With reference to FIG. 1, it is indicated as a whole with 10 a compute node in a fabric-switched infrastructure, which physically consists in a plurality of physical resource elements defined across a physically converged substrate, 20, which is a printed circuit board. The physical resource elements are hardware or reconfigurable hardware or other such computing technology, that in the present specific, but not limiting, embodiment of the invention comprise: processing elements, 21, local memory (DRAM) elements, 22, NV Cache (flash) elements, 23, a reconfigurable Network Fabric element, 24, a reconfigurable storage fabric element, 25, an SSD storage element, 26, and a power management element, 27. Each of a processing element 21, a local memory element 22 and a NV cache element 23 form a computing unit, 28. The converged printed substrate 20 comprises four computing units 28. The reconfigurable network fabric element 24 is configured to provide the functionalities of a network resource element for the compute node and is adapted to bridge to an external physical network through the network port 29. A switch fabric, is composed of one or more fabric switches 30 aggregated or distributed in one or more of the physical resource elements, 21, 22, 23, 24, 25, and is adapted to couple the plurality of other physical resource elements to each other by using a processor native addressing or processor aware addressing scheme. In particular, in FIG. 1 the physical connections of the fabric switches 30 through the reconfigurable storage fabric 25 and the reconfigurable network fabric 24, with each processor element 21, and with the network port 29 of the physical converged substrate 20 are shown with arrows. The SSD storage element 26 is coupled to the physical converged substrate 10 through a specific slot for a physical SSD resource.

Alternatively, a switch fabric composed of one or more fabric switches is defined independently within the compute node 10 and interfaces to one or more of the physical resource elements 21, 22, 23, 24, 25, 26. Even with this last physical arrangement, the switch fabric is adapted to couple the plurality of physical resource elements 21, 22, 23, 24, 25, 26 of the compute node 10 to each other by using a processor native addressing or processor aware addressing scheme.

Advantageously, the compute node 10 is designed for providing convergence of processing, memory, storage and networking system resources with a physical balanced ratio of capabilities.

Anyway, in different embodiments of the invention, across the physical converged substrate 20 can be defined more or different physical resource elements such as accelerators and any other resource element type used within a computer facility that are either as a master or as a slave to another physical resource element.

In any case, across a physical converged substrate 20 according to the invention are defined a plurality of resource elements selected among processing, storage, networks, accelerators, memories and any such other element type.

According to the present invention, a compute node 10 is the disaggregation of the physical resource elements defined across the physically converged substrate 20, whose result is a plurality of operationally independent resource element types each resource element type being composed of a pool of resource elements.

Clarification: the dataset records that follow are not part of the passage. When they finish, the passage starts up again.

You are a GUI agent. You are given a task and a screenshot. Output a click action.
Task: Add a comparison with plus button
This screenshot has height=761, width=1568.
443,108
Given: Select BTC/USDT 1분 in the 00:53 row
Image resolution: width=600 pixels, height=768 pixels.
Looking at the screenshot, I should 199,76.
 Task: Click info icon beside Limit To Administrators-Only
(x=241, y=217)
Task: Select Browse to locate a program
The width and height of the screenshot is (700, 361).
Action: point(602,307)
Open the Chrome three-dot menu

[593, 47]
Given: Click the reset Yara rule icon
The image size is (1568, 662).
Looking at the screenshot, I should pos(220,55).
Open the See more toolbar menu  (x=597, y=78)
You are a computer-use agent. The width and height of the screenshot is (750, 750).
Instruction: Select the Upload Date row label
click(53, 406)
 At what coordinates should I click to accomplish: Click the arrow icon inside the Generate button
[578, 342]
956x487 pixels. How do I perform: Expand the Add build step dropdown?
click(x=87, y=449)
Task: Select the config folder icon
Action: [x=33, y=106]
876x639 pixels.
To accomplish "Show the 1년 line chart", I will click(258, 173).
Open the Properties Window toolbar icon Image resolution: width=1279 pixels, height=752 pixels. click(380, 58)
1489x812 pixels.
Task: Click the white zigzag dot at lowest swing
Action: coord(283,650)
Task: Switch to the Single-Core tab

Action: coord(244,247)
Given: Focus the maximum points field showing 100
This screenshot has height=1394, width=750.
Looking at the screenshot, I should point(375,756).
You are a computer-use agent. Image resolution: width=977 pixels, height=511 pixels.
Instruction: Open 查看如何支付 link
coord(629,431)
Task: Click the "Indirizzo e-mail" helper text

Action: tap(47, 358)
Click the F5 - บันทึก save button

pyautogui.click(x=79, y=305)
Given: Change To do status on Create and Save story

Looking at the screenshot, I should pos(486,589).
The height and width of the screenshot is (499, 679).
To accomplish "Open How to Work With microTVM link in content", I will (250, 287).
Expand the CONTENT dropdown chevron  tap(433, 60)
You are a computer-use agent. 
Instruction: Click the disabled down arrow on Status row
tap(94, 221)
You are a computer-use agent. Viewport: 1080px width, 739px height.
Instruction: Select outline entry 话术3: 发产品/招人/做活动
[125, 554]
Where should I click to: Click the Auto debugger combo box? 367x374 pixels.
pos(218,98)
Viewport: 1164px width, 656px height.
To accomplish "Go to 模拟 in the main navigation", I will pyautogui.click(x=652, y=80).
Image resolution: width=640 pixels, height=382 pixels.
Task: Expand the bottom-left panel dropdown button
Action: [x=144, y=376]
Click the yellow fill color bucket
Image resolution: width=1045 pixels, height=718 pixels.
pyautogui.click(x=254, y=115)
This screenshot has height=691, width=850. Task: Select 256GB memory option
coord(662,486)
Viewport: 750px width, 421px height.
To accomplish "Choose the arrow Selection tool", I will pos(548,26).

With reference to FIG. 2, an embodiment of a scalable server machine according to the invention comprises a set of physically converged substrates 20, mounted in a frame, 40, also providing an additional fabric switch, 50, which is for instance an embedded multiport Ethernet switch that together form part of the switch fabric, along with a system and power management facility, 60.

The additional fabric switch 50 operates as a server mounted network resource element to further extend the switch fabrics of the compute nodes 10 in a single common switch fabric and then the physically converged substrate 20 in a global physical converged substrate and to bridge it through an external network.

In FIG. 2, four compute nodes 10 are connected to a server mounted network resource element, the additional fabric switch 50, which creates a bridge between the switch fabric exposed by each network resource element 24 for the compute node to create a single common switch fabric between all compute nodes 10, and further creating a bridge to an external network.

In the embodiment of FIG. 2 four identical compute nodes 10 are mounted in the frame 40, but obviously different compute nodes 10 according to the invention can be mounted in a same frame.

Alternatively, the additional fabric switch 50, i.e. the server mounted network resource element, is not present and the network resource elements 24 for the compute nodes are connected directly to an external network. Accordingly, the work of the above additional fabric switch 50 is performed directly by the fabric switches 30 of the compute nodes 10.

In any case, thanks to networking resource elements, a single common switch fabric is created which extends the switch fabrics of the compute nodes 10. With reference to FIG. 3, the plurality of pools of resource element types of the various compute nodes 10 can then be expressed in a single disaggregated logical resource plane, 71. With reference to the embodiment of FIG. 2, the single disaggregated logical resource plane 71 expressing the set of compute nodes 10 provides the following resource element types: a processor element type, 72, a memory element type, 73, a persistent storage element type, 74, and a networking element type, 75.

Obviously, where the physical resource elements defined across any physically converged substrate 20 of a scalable server according to the invention contain other type of resources, such as accelerators, the disaggregated logical resource plane, 71, also contain such resource element type.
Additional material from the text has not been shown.